"No," she said, "you were right in everything, only one can't always crush people because one has right on one's side."
He stroked her arm with his strong, hard fingers, "Can't you marry me?" he reiterated stubbornly.
She said: "I shall never marry anyone. I'm not a woman who could ever have married. I've never been what you'd call in love with a man in my life; but I think if I'd been different, Richard, I should have wanted to marry you."
3
The next morning Richard Benson left Lynton, and in the course of a few days the Ogdens returned to Leaside.
"I don't think we'll go to Lynton again," said Mrs. Ogden fretfully. "It's not done me any good at all, this year."
Joan acquiesced; she felt that she never again wanted to see the place in which so many unwelcome memories had been aroused. She sat staring out of the window as the train neared Seabourne, and wished that Richard had never crossed her path; all she wanted was to be left in peace. She dreaded remembering and he had made her remember, she was afraid of unhappiness and he had made her unhappy.

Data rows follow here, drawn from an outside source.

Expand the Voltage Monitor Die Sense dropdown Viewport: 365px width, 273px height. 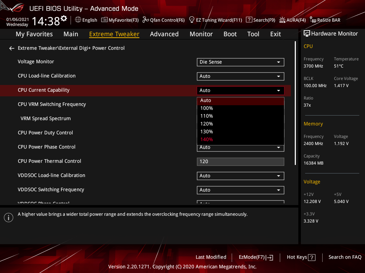click(x=241, y=62)
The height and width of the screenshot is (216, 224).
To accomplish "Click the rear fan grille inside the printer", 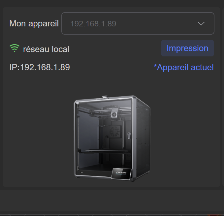I will pyautogui.click(x=115, y=132).
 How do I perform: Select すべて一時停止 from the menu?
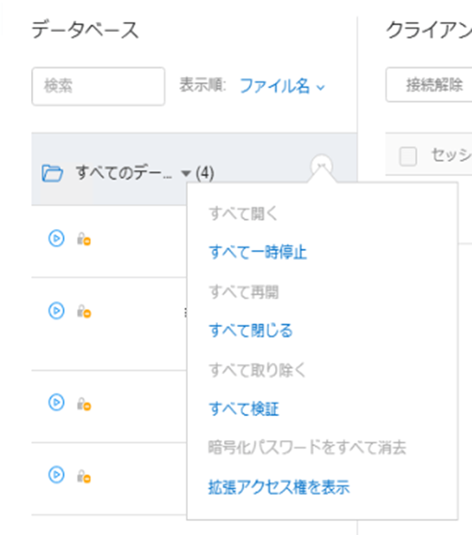click(x=258, y=252)
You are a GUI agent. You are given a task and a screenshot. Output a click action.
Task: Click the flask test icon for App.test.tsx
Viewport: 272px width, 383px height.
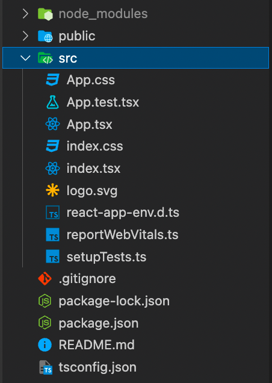tap(52, 102)
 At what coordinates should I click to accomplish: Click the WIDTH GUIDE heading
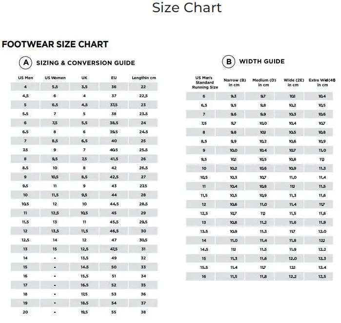pos(261,61)
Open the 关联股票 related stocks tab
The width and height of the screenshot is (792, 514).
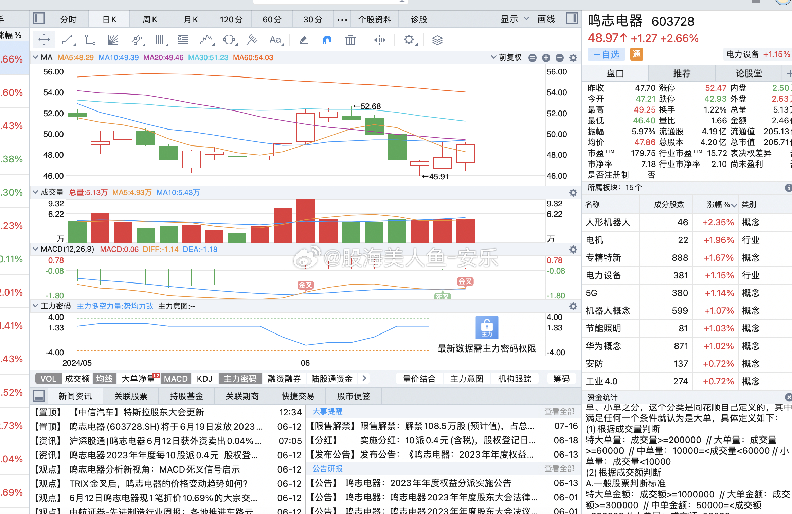point(131,396)
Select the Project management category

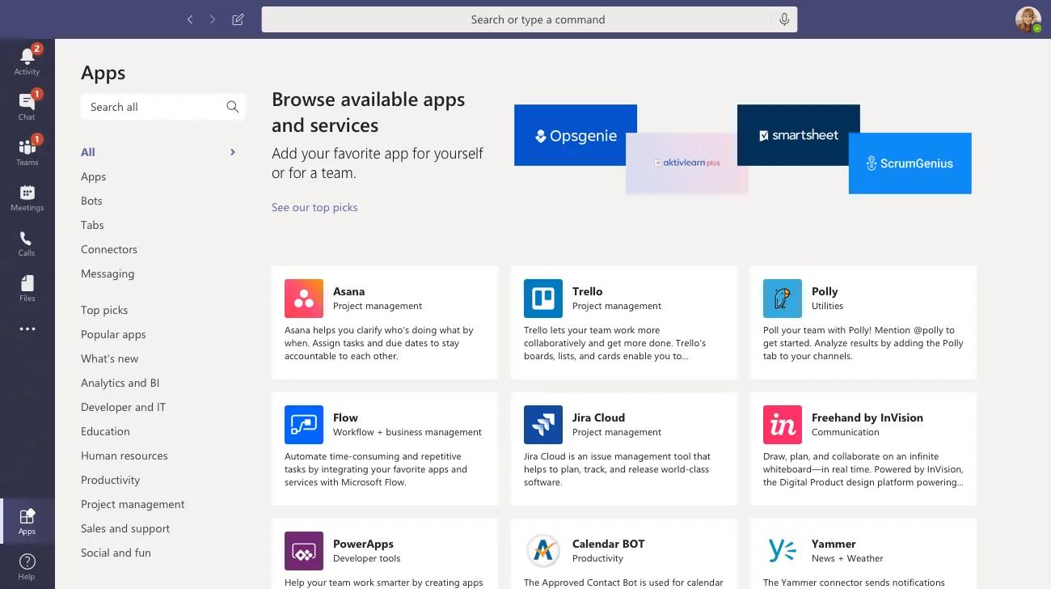(x=133, y=504)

As the familiar landmarks sped past one by one, little forgotten incidents of her youth surged through her mind in rhythm to the glide and jolt of the train. She pictured the Seabourne station as it used to be before they had enlarged it, and the flower-beds and cockle-shells that Milly had once jeered at. On the short platform stood a little army of ghosts: the red-haired porter who had limped, and had always called her Miss Hogden. He had been gone these ten years past, where, she did not know. Richard, freckled and gawky, reminding you somehow of a pleasant puppy; rather uncouth he had been in those days. Milly, small and fragile, her yellow curls always bobbing, and Elizabeth, slim as a larch tree, very upright and neat and quiet, her intent eyes scanning the incoming train for a sight of Joan's face at the window. And then herself, Joan Ogden, black-haired, grey-eyed, young; with a body all suppleness and vigour, and a mind that could grasp and hold. She would be leaning far out of the carriage, waving an ungloved hand. "Here I am!" And then the meeting; the firm clasp of friendship, respect and love; the feel of Elizabeth's signet ring cold against your fingers, and the goodly warmth of her palm as it met your own. Ghosts, all ghosts; ghosts of the living and the dead. Her eyelids felt hot and tingling; she brushed the tears away angrily. Ghosts, all ghosts, every one of them dead, to her, at all events; and she, how utterly dead she was to herself.